There lived in the neighbourhood about that time a wild old woman who was half crazy, and who went begging from village to village.
The higher class called her jokingly, the Sibyl, the common people did not hesitate to call her a witch. The place of her residence was not exactly known; probably she had no certain place of resort, as she was constantly seen on the high-roads, and roaming in every direction in the country. Some old rangers maintained that she was a descendant of that notorious gang of gipsies whom Count Moritz many years before had persecuted and dispersed.
Walking one day in a beautiful beech-wood, and engaged in conversation which made us forget the world without, we suddenly saw, at a turn of the footpath, the old hideous Sibyl before us. Being both in a cheerful mood, we were rather astonished, but in no way startled. Having dismissed the impudent beggar by giving her some money, she hastily returned, saying: "Will not you have your fortunes told for what you have given to me?"
"If it is something good that you can tell me, you may earn a few more pence."
I held out to her my hand at which she looked at very carefully, and then said, scornfully: "My good sir, you have a miserable hand which would puzzle even the best fortune-teller. Such a middling person, neither one thing nor the other, as you, I have never seen in all my life; you are neither wise nor stupid, neither bad nor good, neither fortunate nor unfortunate; without passions, mind, virtue, or vice; you are what I call a real A.B.C. scholar of Heaven's blockheads, and you will not in all your life have the slight merit of ever perceiving your own insignificance. From your paltry hand and unmeaning countenance nothing at all can be prophesied; a dry fungus, without it is first prepared and macerated, cannot even receive a spark. Therefore, Jack Mean-nothing, your dull nature will never live to see any thing worth telling."
My friend Francis did not laugh at the old woman's opinion and description of my character, but being attached to me, his anger arose, and he reproved her in strong terms.

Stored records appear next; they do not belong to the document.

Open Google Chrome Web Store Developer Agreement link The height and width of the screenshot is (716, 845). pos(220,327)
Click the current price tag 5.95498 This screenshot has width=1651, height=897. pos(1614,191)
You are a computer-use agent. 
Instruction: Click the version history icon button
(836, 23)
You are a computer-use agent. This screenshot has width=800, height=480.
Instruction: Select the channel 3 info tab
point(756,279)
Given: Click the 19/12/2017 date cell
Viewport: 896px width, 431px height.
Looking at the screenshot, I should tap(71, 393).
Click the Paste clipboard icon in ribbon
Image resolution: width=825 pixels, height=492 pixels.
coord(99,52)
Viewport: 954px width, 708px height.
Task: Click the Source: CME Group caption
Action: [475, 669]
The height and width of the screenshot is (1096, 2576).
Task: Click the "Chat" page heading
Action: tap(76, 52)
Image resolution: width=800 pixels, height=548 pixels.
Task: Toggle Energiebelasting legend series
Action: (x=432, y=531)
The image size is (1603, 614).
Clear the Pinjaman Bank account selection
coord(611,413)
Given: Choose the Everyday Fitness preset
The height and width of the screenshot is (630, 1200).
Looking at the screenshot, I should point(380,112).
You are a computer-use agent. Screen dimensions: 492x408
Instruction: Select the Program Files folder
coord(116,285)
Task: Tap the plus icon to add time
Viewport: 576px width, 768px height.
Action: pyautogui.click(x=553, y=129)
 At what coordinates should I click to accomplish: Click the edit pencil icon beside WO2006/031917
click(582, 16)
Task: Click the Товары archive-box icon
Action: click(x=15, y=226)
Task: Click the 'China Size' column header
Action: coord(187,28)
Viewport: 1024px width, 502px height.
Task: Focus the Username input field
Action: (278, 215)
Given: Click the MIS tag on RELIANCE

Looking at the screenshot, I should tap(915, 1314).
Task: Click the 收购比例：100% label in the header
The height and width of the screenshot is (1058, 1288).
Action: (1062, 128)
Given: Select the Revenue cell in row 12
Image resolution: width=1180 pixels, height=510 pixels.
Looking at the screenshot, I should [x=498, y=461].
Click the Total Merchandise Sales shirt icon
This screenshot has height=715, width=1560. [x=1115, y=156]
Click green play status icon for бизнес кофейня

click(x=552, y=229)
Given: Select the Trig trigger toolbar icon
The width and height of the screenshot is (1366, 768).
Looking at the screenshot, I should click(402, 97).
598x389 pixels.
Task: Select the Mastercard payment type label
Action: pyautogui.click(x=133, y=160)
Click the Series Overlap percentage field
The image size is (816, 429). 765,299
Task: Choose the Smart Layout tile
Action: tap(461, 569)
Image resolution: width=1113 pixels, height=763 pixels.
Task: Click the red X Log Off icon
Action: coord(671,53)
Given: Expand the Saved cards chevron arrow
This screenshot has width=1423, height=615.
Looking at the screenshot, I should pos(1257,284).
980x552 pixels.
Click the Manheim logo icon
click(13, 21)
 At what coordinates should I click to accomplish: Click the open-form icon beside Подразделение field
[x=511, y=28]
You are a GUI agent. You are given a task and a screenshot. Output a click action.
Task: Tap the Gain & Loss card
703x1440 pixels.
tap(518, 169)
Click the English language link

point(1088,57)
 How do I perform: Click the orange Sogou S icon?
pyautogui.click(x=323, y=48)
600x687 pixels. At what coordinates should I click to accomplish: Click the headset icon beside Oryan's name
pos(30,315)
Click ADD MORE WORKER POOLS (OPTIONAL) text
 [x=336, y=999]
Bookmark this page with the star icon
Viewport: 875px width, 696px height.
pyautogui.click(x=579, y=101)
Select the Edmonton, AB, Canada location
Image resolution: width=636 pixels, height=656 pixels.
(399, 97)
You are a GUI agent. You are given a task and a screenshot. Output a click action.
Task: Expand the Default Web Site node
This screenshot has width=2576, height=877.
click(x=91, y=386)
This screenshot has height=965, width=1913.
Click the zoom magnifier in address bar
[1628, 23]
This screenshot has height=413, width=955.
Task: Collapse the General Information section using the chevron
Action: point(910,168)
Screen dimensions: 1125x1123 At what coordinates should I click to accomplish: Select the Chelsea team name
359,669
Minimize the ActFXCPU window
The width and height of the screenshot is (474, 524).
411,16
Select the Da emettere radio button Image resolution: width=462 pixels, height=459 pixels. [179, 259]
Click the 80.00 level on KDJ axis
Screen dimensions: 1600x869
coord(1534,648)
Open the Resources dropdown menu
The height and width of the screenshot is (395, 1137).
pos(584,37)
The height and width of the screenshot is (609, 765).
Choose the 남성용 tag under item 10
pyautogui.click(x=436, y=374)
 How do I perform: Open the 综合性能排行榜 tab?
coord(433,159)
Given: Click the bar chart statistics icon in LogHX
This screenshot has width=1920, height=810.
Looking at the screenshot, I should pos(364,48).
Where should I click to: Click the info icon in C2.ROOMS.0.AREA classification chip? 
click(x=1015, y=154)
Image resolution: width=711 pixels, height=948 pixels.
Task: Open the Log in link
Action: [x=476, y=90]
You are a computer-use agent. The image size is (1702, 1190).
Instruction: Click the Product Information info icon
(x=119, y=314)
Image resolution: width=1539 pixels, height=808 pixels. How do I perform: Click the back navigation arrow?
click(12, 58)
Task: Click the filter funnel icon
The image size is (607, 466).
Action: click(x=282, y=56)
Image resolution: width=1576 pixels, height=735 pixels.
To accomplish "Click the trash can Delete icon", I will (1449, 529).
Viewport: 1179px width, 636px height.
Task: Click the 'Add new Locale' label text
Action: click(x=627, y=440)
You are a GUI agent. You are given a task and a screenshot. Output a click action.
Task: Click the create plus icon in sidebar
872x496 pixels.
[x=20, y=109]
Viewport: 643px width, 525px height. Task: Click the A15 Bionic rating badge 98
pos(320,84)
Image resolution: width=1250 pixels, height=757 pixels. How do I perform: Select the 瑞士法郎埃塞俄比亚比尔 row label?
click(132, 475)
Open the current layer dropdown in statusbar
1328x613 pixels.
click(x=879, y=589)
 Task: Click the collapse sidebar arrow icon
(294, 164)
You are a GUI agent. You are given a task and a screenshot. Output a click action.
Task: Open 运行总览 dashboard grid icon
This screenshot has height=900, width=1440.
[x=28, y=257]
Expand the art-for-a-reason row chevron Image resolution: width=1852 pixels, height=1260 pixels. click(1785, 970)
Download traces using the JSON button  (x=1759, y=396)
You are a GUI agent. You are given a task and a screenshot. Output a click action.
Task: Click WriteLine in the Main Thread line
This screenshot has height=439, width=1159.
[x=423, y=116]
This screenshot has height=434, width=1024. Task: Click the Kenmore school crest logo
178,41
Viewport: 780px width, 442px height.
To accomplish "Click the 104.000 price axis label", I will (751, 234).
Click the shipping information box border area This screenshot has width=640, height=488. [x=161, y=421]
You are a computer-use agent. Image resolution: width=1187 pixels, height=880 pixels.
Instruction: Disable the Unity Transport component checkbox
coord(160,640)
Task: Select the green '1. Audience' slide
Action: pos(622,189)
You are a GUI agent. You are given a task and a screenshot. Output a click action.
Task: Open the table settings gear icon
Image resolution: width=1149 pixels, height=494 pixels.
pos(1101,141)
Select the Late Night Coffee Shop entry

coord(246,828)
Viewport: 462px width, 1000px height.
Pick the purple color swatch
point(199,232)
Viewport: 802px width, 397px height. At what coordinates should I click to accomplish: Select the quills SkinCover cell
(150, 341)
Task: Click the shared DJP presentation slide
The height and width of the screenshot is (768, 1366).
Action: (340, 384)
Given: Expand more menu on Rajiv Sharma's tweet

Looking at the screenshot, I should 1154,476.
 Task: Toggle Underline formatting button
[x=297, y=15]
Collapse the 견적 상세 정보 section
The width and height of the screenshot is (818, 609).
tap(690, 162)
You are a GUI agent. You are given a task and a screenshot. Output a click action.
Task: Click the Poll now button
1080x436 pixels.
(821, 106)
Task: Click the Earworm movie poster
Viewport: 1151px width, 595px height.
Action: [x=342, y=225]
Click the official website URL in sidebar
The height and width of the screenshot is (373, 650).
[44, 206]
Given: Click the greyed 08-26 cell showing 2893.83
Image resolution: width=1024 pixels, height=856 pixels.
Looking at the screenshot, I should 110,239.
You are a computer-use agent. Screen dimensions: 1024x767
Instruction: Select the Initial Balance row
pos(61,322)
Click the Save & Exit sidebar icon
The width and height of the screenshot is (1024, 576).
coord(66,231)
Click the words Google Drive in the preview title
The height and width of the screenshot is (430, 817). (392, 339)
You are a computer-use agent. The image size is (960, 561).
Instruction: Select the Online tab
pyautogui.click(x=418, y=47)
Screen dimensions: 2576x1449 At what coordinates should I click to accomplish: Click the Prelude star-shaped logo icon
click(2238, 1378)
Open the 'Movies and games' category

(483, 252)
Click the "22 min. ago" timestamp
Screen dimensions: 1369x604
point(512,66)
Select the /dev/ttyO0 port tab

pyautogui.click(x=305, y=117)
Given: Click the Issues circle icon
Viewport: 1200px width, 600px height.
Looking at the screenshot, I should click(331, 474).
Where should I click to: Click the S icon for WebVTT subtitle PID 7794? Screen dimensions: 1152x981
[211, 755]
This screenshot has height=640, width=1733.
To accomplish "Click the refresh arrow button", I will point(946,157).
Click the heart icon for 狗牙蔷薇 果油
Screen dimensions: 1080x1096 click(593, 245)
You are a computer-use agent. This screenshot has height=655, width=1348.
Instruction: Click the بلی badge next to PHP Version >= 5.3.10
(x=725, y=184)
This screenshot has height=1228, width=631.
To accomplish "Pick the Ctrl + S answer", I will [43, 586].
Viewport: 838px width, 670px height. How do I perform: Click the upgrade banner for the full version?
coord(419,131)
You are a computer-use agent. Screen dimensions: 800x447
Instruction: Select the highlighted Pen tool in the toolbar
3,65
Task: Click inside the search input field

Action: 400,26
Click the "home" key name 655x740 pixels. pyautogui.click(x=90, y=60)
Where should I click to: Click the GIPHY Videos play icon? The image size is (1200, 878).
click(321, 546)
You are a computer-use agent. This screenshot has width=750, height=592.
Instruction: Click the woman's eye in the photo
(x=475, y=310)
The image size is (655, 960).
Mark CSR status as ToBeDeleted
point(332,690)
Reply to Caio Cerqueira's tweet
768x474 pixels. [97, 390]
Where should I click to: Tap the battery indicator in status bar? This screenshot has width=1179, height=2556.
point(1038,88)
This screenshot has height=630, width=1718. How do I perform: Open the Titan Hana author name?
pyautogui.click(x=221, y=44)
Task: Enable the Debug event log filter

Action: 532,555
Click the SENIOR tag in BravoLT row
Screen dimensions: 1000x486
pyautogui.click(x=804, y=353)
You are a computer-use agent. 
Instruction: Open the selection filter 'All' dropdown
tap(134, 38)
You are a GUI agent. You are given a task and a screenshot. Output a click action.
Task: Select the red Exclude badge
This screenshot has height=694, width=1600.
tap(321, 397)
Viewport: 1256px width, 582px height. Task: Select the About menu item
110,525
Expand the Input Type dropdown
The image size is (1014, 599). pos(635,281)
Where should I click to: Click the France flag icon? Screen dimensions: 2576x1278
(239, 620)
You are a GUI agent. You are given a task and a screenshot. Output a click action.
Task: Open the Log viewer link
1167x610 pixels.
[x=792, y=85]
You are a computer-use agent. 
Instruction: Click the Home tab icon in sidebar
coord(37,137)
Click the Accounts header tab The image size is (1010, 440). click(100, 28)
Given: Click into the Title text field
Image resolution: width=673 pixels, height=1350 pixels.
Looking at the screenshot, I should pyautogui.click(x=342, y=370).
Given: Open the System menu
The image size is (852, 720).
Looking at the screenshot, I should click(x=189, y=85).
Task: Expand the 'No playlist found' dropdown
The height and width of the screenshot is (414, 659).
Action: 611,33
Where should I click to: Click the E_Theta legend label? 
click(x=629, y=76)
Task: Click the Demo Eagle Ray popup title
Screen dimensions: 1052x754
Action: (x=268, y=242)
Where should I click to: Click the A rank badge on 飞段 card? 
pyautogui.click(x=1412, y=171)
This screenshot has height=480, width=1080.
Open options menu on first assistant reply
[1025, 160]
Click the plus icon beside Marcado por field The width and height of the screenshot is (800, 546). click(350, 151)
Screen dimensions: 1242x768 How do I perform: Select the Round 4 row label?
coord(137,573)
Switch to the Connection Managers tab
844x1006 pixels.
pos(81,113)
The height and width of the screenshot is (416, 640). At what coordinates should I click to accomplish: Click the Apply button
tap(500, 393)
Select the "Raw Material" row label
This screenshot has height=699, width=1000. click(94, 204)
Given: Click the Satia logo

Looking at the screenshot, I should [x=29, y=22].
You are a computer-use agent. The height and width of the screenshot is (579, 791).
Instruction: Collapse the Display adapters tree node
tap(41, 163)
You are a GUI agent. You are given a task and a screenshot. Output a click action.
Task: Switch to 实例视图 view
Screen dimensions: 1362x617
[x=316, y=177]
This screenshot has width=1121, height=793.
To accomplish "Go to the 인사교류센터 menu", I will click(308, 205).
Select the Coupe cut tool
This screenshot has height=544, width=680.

She listened very calmly to what he said, and then replied: "Why are you so angry? If you will not give me something more for my trouble and wisdom, let me go quietly. No doubt men do not like to have their inner-most heart exposed to the daylight. Is it my fault that there is nothing better in your friend's character? He is neither my son nor disciple." Thus the prophetess meant to justify and atone for her insolence by repeating it anew. My friend was pacified, and gave her a ducat, saying: "Make merry with that, – where do you live?"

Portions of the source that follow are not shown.